N国は選挙制度の盲点をついた「選挙ゴロ」

 受信料の不払い運動は昔からあった。左翼では、朝日新聞の記者だった本多勝一氏が1960年代から不払い運動を続けている。その主張は「NHKは自民党べったりの御用放送だ」というものだが、その後は逆に「NHKは左翼偏向だ」として訴訟を起こす人も出てきた。

 N国にはそういう政治的主張はない。立花孝志党首は元NHKの経理担当職員で、政治的には何も中身がない。「NHKの受信料制度に反対する」と主張しているだけの「シングル・イシュー」政党だが、その選挙戦術は巧妙である。

 今年(2019年)4月の統一地方選挙では、大都市を中心に26人を当選させ、立花氏も東京都葛飾区議会議員選挙で当選した。葛飾区議の定員は40人。有効投票数の2%ぐらい取れば当選できる。

 こういう選挙で、候補者の名前を知っている人は少ないが、「NHK」という名前は誰でも知っている。N国は「NHKと書いた票はわが党の票だ」と主張した。

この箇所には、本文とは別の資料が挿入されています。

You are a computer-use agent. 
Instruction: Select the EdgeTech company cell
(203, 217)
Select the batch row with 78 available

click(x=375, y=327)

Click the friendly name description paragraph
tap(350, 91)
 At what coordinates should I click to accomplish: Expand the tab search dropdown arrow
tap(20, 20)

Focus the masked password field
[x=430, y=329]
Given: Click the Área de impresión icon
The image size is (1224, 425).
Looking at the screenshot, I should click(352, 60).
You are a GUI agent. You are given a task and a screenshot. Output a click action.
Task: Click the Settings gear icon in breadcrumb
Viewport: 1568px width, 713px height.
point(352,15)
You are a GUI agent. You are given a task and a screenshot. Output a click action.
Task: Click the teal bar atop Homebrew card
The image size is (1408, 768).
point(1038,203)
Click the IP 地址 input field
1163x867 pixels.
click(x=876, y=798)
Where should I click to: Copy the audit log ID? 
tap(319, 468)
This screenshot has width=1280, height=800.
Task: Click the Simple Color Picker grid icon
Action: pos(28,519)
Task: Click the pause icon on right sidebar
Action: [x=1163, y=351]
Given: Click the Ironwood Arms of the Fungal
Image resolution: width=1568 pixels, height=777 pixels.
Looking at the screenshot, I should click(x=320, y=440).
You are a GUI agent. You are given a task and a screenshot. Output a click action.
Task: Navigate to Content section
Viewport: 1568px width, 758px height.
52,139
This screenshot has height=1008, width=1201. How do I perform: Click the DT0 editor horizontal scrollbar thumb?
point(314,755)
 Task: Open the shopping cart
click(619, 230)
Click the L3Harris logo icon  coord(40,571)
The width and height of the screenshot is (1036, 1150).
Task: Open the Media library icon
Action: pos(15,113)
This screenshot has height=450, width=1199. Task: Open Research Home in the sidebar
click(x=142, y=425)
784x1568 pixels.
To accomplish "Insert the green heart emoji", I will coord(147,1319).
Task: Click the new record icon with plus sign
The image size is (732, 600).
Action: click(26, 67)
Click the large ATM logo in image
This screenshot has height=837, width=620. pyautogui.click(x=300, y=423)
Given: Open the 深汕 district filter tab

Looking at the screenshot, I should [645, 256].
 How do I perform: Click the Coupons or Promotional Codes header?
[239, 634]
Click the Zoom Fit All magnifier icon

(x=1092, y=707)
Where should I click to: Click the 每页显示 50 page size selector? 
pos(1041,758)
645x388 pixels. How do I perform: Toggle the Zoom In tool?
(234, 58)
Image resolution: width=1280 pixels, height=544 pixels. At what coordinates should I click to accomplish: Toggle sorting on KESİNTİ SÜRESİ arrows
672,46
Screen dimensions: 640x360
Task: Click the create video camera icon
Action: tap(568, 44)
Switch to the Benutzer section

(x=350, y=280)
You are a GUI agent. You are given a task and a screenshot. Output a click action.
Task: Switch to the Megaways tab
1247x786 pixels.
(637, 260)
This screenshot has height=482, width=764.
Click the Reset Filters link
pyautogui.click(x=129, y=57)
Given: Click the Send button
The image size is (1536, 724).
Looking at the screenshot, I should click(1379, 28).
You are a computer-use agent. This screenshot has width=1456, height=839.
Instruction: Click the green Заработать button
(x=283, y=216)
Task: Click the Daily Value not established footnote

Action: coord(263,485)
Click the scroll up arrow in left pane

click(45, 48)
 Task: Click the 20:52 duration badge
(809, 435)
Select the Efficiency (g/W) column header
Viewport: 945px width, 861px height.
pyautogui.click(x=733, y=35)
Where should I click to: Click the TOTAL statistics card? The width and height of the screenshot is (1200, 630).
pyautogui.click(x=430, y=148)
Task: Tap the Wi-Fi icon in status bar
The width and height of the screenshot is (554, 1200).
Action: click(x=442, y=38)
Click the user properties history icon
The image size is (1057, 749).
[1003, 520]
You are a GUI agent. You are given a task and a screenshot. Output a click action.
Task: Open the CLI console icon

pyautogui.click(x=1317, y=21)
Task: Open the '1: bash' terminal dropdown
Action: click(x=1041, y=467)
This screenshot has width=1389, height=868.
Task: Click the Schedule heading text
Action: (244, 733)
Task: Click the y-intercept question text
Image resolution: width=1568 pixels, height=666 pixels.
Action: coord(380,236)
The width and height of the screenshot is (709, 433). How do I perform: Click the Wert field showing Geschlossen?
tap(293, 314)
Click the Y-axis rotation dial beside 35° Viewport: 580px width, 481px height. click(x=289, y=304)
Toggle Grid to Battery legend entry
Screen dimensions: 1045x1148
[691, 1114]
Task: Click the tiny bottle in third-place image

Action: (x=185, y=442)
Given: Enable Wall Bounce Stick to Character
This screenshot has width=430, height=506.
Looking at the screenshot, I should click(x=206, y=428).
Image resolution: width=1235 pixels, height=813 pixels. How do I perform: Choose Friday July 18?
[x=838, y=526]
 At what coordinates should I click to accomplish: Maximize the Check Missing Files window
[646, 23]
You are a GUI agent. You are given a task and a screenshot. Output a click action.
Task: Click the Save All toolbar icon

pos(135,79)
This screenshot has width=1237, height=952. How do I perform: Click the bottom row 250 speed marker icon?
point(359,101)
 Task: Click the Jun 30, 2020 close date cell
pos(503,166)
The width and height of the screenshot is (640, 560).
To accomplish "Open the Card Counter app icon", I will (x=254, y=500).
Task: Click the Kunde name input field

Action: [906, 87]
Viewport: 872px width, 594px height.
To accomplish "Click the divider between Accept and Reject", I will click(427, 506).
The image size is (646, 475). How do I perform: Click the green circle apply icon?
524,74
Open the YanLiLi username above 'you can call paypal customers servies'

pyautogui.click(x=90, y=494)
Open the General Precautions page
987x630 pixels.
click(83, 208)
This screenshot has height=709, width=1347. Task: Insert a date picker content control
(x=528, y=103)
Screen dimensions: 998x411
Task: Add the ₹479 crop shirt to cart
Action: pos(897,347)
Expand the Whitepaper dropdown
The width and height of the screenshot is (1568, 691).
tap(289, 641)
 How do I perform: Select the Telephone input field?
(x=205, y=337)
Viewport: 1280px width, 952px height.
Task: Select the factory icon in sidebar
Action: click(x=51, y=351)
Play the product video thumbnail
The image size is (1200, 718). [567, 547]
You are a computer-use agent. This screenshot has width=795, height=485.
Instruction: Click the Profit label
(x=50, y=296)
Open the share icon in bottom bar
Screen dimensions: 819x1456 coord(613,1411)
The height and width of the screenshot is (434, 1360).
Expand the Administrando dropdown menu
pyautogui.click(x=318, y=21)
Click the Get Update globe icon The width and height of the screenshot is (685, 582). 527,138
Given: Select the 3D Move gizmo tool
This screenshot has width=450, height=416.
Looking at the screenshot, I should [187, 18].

 このため地方選挙では、候補者にまったく知名度がなくても、有権者が「NHK」と書くだけで当選できるので、大都市ではほぼ全員当選だった。もちろん地方選挙で受信料制度に反対しても意味はないが、N国にとっては選挙は宣伝の道具だった。

 マスコミで名前を売り込むには莫大な宣伝費がかかるが、選挙では供託金だけで名前を売り込める。政見放送で「NHKをぶっ壊す」と連呼するだけで話題になる。こうして地方選挙を宣伝の道具にし、国政選挙で当選するのが立花氏の戦術だった。

 自民党の長期政権が続く中で、どの野党に当選しても政権は交代しない。それならYouTubeで騒いでいる変な党に入れてやろうという「愉快犯」が2%いれば、この選挙戦術は成り立つ。立花氏が何をしたいのかわからないが、数字はよく調べており、選挙制度の盲点をつく「選挙ゴロ」としてはプロである。